A plan to rely solely on an increased state sales tax to provide
relief for homeowners is a sure-fire way to create a system of
winners and losers in South Carolina. And the unintended result will
be that our business community will become even less competitive.
Long-term, that poses negative consequences for all of us, as
less-competitive businesses mean fewer new jobs and less economic
growth.
According to a recent study by Columbia-based Miley, Gallo &
Associates, a 2-cent increase in the state sales tax, while
generating an estimated $1.17 billion in additional revenue for the
state, would result in the business sector paying an estimated $490
million more in state sales tax without receiving any property tax
relief in the process. South Carolina industrial businesses already
pay the highest property tax rate in the country, and commercial
businesses pay the seventh-highest property tax rate in the
country.
It’s all too easy to place the additional burden on businesses
because people think that businesses just will pass along that
additional cost to consumers. But it’s not as simple as that.

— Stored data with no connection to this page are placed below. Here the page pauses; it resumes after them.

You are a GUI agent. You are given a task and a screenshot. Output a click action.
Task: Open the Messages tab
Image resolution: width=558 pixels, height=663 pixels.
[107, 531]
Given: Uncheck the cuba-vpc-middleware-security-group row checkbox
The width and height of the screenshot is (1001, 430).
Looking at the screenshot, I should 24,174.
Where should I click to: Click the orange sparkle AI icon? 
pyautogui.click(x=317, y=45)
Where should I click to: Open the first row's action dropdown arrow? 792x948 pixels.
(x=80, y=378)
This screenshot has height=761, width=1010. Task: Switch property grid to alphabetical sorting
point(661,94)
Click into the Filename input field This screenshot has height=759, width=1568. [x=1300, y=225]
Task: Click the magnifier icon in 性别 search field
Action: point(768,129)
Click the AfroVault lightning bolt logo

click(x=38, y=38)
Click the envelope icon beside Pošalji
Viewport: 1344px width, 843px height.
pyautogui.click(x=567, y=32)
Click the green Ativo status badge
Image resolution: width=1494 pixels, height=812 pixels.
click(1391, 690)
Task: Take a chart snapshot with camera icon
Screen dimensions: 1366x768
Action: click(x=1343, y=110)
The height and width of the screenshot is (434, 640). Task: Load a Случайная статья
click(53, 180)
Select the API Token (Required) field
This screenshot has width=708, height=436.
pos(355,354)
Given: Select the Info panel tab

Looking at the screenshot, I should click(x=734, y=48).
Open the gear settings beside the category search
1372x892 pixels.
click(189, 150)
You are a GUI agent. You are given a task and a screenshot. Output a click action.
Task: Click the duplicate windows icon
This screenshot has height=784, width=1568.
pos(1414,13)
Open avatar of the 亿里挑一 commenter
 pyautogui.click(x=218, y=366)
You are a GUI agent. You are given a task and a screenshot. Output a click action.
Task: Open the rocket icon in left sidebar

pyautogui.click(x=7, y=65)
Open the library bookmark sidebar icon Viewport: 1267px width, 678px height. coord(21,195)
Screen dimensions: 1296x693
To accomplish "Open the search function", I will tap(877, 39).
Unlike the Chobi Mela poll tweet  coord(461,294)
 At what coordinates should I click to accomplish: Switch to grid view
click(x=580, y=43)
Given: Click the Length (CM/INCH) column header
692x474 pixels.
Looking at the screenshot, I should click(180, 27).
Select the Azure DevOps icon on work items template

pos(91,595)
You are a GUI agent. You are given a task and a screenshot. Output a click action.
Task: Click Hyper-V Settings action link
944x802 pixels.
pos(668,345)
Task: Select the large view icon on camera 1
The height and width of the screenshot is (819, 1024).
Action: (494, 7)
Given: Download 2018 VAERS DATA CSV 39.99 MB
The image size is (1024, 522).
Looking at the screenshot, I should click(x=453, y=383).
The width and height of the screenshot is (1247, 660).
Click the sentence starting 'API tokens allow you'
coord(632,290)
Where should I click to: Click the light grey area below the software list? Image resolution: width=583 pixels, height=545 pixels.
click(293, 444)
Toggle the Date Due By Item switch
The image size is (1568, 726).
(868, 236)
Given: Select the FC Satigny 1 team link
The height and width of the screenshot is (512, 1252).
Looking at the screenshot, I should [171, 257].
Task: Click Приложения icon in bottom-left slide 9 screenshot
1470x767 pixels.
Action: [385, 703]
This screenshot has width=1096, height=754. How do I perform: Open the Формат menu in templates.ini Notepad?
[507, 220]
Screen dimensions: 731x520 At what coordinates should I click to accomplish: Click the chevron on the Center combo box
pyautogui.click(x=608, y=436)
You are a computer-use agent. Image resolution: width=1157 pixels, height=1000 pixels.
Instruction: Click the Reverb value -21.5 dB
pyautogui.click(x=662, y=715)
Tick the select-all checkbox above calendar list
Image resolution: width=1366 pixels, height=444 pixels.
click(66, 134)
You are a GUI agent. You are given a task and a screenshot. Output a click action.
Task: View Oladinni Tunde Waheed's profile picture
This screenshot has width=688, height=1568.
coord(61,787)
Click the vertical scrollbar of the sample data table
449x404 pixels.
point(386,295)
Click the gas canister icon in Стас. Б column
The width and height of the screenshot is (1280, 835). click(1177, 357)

Significant work is under way in the state to raise awareness
about the need to elevate our competitiveness by raising per-capita
income, developing and sustaining a viable workforce, increasing
productivity and entrepreneurial development and, above all,
ensuring that our laws and regulations encourage business
growth.
While the shift in relative tax burden on the business sector is
substantial at the state level, the impact on local communities and
their competitiveness could be even more damaging. Because the
relative share of assessed value varies across counties, the local
impact also would vary. Under the 2-cent state sales tax increase
proposal, relative taxes on commercial/rental property in some
counties would not be especially dramatic. However, in Charleston
County, for example, it would increase by 33 percent, to a whopping
52 percent.
Furthermore, relying on state sales taxes to make up revenue lost
from property tax relief sends a message of imprudent financial
management to the outside world. Raising the state sales tax to 7
percent would make South Carolina’s state sales tax equal to the
highest in the nation. A heavier reliance on consumption-based
revenue sources also would make the system more volatile,
particularly in economic downturns. And raising state sales taxes
alone would substantially erode our state’s competitive position
with our immediate neighbors, North Carolina and Georgia, whose
state sales tax rates are 4.5 percent and 4 percent,
respectively.
A combination of other approaches would more readily facilitate
fairness, stability and predictability in the tax system and support
a competitive business environment conducive to growth and new
investment. They include:
• Income-based property tax relief
that benefits those who need it most. The state Chamber of Commerce
supports a more modest 1 percentage point increase in the state
sales tax to finance tax relief.
• Deferral of property tax debt
until property changes hands for financially compromised taxpayers
who might not otherwise qualify for relief.
• Mandated quarterly or
semi-annual payment schedules for county property taxes to avoid
hardship-producing, lump-sum payments due at the end of the
year.
• Reassessments conducted on a
more frequent, strict rotation — preferably every three years — with
no extensions, and to strictly limit revenue growth in a year of
reassessment.
• Caps on local government taxes
so that annual revenue does not exceed population growth plus
personal income growth, allowing exception by majority
referendum.
• A streamlined state sales tax
proposal that dedicates additional new revenues to education in
order to reduce the pressure to raise millages for schools.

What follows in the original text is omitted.